### Work instruction
The stretch wanted below opens at the line containing "This screenshot has height=1060, width=550." and closes at the line containing "has height=366, width=1021.". Please return it exactly, with no other lines.

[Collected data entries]
# # #
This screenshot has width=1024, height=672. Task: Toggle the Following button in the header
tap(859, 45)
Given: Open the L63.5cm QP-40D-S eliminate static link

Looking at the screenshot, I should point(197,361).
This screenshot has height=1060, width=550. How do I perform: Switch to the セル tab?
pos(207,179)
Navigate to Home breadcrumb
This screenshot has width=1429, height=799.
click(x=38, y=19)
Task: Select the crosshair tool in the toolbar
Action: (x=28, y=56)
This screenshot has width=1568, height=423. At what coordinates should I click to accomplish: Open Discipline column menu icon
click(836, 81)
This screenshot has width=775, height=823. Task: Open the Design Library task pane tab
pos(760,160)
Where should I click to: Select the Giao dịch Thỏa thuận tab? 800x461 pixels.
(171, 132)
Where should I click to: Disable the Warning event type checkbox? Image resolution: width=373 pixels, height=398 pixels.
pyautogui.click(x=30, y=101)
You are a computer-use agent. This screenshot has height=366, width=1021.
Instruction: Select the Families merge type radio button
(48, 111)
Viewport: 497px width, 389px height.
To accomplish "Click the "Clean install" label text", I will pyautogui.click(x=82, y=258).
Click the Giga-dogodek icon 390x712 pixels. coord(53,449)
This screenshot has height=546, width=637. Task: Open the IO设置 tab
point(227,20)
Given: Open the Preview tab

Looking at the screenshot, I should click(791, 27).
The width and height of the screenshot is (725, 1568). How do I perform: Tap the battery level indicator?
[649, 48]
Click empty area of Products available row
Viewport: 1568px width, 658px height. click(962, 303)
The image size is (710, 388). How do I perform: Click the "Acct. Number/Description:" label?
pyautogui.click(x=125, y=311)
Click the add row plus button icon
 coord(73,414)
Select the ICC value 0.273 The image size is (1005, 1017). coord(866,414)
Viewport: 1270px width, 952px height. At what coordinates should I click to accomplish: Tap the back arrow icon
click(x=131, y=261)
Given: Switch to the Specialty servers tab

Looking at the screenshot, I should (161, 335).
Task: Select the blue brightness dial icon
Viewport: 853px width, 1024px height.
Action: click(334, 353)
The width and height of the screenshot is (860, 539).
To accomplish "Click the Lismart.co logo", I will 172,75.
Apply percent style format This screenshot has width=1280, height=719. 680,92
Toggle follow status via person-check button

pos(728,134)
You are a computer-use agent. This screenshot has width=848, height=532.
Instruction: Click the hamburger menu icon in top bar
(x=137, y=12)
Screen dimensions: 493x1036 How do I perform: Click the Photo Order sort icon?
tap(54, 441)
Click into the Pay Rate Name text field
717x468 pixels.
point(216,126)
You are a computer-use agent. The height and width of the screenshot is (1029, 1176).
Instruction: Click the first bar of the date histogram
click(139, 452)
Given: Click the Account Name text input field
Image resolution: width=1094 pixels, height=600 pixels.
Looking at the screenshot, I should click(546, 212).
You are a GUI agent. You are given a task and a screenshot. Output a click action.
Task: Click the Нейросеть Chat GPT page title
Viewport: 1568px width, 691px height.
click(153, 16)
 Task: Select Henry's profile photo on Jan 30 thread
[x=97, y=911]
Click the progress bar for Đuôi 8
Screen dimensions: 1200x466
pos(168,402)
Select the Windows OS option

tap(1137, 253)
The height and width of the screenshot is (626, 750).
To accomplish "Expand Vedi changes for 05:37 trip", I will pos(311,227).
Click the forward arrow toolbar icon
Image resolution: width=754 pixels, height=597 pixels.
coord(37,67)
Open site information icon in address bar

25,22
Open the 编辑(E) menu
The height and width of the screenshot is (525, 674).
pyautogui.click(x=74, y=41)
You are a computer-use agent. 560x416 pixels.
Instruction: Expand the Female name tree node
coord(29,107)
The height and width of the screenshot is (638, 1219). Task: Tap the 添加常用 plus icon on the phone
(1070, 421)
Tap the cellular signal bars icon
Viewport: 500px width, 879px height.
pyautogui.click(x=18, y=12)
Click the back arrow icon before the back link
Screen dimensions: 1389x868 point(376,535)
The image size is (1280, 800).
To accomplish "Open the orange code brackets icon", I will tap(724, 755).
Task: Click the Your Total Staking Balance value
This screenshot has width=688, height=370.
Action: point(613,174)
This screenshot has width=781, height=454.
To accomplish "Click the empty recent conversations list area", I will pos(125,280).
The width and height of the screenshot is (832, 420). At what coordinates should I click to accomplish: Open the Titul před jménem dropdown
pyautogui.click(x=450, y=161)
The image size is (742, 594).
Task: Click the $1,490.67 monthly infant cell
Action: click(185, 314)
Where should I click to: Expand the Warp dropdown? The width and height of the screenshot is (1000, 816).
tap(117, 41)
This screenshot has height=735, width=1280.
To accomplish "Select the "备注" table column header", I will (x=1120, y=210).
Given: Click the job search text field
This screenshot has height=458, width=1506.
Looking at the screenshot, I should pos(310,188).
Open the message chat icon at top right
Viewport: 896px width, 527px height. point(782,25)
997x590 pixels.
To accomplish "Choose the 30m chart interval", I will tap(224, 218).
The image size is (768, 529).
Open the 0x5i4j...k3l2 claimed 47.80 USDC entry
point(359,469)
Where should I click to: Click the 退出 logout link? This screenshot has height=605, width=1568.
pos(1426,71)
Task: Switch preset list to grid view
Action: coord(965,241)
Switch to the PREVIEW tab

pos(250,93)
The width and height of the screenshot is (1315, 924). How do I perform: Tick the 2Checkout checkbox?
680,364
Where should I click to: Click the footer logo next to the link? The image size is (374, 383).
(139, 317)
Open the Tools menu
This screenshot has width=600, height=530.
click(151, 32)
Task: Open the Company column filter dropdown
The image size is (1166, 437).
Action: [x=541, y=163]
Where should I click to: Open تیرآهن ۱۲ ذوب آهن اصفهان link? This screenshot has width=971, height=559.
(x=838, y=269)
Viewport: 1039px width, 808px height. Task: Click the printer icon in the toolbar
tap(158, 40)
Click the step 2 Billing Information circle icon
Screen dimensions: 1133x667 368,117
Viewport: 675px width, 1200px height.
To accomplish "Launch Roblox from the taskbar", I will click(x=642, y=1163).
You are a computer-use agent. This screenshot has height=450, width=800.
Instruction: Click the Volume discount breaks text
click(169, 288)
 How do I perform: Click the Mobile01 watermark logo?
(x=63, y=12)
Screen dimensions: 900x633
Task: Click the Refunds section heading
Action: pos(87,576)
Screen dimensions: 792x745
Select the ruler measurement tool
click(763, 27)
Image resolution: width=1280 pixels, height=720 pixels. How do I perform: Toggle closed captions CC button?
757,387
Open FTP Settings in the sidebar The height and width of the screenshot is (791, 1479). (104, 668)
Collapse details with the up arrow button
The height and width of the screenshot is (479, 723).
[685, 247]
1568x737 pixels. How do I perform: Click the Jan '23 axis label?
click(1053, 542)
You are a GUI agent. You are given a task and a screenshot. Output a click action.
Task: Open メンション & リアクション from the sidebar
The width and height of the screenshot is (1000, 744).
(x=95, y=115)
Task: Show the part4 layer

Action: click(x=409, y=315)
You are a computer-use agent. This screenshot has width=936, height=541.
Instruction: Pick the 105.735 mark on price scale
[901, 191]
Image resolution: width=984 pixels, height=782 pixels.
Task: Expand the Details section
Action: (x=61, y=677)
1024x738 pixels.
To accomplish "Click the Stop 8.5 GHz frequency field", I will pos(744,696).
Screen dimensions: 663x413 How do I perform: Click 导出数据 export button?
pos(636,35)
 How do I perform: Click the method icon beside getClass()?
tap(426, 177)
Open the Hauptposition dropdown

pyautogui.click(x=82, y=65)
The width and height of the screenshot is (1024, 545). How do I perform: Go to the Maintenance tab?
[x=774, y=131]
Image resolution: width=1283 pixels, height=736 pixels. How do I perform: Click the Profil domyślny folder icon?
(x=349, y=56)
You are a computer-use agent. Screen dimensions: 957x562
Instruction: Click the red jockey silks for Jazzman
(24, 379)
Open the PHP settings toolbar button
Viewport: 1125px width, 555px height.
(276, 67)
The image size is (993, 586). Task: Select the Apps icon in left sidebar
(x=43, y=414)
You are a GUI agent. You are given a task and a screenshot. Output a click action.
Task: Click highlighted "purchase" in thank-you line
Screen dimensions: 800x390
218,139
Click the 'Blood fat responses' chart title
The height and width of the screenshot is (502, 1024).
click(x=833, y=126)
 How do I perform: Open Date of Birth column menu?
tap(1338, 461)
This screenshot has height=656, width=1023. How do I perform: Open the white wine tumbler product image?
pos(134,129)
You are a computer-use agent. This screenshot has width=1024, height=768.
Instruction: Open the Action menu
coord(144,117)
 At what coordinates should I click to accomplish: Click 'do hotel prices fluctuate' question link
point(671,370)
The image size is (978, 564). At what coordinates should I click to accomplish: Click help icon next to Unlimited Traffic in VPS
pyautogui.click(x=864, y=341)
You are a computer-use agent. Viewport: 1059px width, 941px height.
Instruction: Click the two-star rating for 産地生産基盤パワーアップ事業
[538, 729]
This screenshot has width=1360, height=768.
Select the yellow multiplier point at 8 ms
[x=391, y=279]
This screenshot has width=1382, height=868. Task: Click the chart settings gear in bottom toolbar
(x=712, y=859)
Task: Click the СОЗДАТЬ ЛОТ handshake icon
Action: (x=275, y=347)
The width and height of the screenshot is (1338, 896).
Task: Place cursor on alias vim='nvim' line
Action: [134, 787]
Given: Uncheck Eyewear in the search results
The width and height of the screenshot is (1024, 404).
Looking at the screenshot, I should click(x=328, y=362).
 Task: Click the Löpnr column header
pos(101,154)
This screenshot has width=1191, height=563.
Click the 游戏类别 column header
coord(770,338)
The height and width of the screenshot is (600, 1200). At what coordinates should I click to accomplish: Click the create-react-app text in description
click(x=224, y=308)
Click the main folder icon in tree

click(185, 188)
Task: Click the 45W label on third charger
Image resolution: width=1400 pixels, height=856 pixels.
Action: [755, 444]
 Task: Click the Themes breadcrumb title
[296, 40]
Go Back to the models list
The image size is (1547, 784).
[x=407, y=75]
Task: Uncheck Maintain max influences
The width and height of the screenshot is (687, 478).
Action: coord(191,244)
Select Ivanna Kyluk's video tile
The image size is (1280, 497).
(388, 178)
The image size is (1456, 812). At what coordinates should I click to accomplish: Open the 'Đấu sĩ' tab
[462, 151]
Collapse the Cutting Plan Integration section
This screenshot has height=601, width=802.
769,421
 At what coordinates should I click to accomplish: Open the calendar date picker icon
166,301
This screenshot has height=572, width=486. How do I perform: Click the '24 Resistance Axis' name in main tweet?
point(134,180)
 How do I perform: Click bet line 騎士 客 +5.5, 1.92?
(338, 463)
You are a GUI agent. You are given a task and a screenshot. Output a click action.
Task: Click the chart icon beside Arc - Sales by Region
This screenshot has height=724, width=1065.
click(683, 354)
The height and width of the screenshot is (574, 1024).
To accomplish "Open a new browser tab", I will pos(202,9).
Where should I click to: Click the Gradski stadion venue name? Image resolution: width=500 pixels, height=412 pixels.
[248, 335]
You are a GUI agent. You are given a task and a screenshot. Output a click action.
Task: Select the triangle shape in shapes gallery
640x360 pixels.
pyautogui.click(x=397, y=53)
# # #
### Solution to this problem
This screenshot has height=1060, width=550. How do I perform: Switch to the セル tab?
pos(207,179)
Navigate to Home breadcrumb
This screenshot has width=1429, height=799.
click(x=38, y=19)
Task: Select the crosshair tool in the toolbar
Action: (x=28, y=56)
This screenshot has width=1568, height=423. At what coordinates should I click to accomplish: Open Discipline column menu icon
click(836, 81)
This screenshot has width=775, height=823. Task: Open the Design Library task pane tab
pos(760,160)
Where should I click to: Select the Giao dịch Thỏa thuận tab? 800x461 pixels.
(171, 132)
Where should I click to: Disable the Warning event type checkbox? Image resolution: width=373 pixels, height=398 pixels.
pyautogui.click(x=30, y=101)
You are a computer-use agent. This screenshot has height=366, width=1021.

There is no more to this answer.